If the question was how a diagnostics company would fare in a sputtering IPO market, the answer for T2 Biosystems was: not too well.
The Lexington, MA-based company priced well below its projected range, raising about $57.2 million before paying its underwriters. T2 aimed to raise as much as $68 million by selling 4 million shares at between $15 and $17 apiece. Instead, the company will debut on the Nasdaq this morning after selling 5.2 million shares at $11 apiece. It’ll trade under the ticker symbol “TTOO.”
Broad Street Principal Investments held 18.1 percent of T2 before the offering. Polaris Partners and Flagship Ventures each owned 16.9 percent of the company. Aisling Capital (14.7 percent), Flybridge Capital Partners (9.9 percent), and Physic Venture (6.6 percent) also held sizeable stakes.
T2 has raised more than $110 million in private equity financing since its inception in 2006. The company has burned through about $98 million in that time.
T2 Biosystems was started up by a big cast of business people and researchers from MIT (Tyler Jacks, Bob Langer, Michael Cima) and Massachusetts General Hospital (Ralph Weissleder and Lee Josephson). They came up with a bench-top machine that uses miniaturized magnetic resonance detection and magnetic nanoparticle probes to identify biological substances like proteins, small molecules, viruses, and DNA. T2’s pitch is its system can do this much more quickly and cheaply than traditional optical-based machines. T2 says, for instance, that its tests can help clinicians identify sepsis in a matter of hours, rather than the multi-day turnaround time it would take to use a blood-based diagnostic, and that quicker diagnosis will save lives, and lead to shorter hospital stays and cost savings.

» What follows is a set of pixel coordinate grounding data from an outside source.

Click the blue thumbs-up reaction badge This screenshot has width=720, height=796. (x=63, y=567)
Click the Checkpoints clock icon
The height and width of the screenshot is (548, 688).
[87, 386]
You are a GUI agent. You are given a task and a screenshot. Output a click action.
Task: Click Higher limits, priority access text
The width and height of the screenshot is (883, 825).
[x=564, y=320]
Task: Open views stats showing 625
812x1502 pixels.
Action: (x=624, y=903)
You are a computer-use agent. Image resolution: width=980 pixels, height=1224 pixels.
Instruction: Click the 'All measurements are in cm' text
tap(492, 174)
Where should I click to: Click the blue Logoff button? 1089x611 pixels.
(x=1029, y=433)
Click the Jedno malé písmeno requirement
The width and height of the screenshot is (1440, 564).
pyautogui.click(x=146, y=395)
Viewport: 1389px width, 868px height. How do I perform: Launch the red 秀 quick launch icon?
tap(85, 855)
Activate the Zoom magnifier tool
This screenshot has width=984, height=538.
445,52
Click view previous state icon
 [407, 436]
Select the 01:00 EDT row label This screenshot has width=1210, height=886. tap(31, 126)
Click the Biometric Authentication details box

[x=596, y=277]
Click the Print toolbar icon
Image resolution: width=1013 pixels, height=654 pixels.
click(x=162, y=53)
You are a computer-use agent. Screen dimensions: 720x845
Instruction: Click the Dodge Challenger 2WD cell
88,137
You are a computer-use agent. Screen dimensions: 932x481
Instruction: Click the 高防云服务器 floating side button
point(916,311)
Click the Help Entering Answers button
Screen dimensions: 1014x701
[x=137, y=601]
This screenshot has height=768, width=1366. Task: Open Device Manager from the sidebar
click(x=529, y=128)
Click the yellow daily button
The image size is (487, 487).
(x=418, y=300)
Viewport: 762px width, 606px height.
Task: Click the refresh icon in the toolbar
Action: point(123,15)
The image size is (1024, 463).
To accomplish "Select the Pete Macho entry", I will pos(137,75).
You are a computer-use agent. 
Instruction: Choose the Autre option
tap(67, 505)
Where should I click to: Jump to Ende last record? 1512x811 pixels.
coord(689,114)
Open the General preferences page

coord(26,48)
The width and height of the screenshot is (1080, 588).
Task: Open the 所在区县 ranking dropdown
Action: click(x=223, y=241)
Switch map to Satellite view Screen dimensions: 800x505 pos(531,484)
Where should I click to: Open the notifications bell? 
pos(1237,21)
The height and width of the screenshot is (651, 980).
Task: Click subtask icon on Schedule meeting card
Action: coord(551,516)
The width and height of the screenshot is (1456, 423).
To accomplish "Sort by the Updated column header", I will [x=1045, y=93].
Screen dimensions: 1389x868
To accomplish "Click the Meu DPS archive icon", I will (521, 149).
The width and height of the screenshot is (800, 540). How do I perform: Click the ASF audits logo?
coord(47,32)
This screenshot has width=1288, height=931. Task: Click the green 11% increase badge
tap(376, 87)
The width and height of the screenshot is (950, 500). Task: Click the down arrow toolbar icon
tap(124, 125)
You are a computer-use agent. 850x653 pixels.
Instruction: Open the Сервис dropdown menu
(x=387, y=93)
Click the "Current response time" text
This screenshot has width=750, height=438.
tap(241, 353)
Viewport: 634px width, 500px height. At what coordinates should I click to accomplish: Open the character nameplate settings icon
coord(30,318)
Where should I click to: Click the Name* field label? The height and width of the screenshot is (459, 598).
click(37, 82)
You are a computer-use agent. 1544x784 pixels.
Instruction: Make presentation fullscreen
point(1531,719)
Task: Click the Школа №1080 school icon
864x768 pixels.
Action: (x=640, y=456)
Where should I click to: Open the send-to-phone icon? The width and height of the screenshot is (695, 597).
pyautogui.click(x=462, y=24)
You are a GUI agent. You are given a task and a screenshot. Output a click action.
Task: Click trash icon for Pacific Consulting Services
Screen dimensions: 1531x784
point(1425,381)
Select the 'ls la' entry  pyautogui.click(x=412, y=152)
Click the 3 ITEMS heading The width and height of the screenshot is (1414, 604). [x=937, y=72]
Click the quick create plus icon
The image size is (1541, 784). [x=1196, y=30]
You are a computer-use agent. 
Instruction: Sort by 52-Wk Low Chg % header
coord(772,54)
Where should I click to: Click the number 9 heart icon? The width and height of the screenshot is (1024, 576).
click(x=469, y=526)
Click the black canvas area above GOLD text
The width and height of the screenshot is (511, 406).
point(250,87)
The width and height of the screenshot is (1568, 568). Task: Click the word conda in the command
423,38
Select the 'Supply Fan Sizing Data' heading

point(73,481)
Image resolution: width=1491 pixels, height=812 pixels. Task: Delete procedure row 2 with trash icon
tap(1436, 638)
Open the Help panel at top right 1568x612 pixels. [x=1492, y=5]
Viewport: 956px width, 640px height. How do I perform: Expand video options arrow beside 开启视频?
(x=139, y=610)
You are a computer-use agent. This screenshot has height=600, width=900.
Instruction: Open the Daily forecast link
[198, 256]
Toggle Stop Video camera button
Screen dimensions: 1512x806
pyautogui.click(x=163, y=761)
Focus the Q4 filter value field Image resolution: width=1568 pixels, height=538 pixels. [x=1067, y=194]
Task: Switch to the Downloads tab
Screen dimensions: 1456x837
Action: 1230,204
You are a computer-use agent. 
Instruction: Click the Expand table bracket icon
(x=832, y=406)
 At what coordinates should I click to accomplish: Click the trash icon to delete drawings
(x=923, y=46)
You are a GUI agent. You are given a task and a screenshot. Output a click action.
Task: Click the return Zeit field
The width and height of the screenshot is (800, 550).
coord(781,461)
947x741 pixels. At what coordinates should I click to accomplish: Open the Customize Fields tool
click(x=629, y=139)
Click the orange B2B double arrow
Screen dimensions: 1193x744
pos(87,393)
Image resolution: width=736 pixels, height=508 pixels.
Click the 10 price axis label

T2 is initially using its product to help diagnose sepsis and hemostasis, and has already filed an application with the FDA to approve its first products, the T2Dx diagnostic and T2Candida panel, which are used to identify species of a pathogen known to cause sepsis. It aims to begin selling those in the U.S. in the first half of 2015. The next two applications for its technology are focused on bacterial sepsis infections and hemostasis—T2 will start clinical trials for those applications in the second half of 2015 and early 2016, respectively.
The big questions for T2, as with many diagnostics companies, are adoption and reimbursement. T2 says in its prospectus that it’s surveyed 111 “decision-makers involved with laboratory purchasing” and based on the results, believes it can sell the T2Candida for between $150 and $250 per test. But none of its products are on the market yet, and when they are, T2 will face stiff competition from big, established companies like Beckton Dickinson, bioMerieux, and others.
It’s been selective IPO market for life sciences companies lately. Some, like Sage Therapeutics (NASDAQ: [[ticker:SAGE]]) and Avalanche Biotechnologies (NASDAQ: [[ticker:AAVL]]), have busted out of the blocks recently, pricing above their projected ranges to big valuations. Others, like Auris Medical and Microlin Bio, haven’t fared so well.
Auris had to cut its price considerably to make it out, and Microlin, a fellow diagnostics company, postponed its IPO on Wednesday. IPO successes in diagnostics of late have been few and far between—the most notable exception was Foundation Medicine (NASDAQ: [[ticker:FMI]]), which upsized its offering and raised more than $100 million last year.
Goldman Sachs, Leerink Partners, Janney Montgomery Scott, and Morgan Stanley are T2’s underwriters.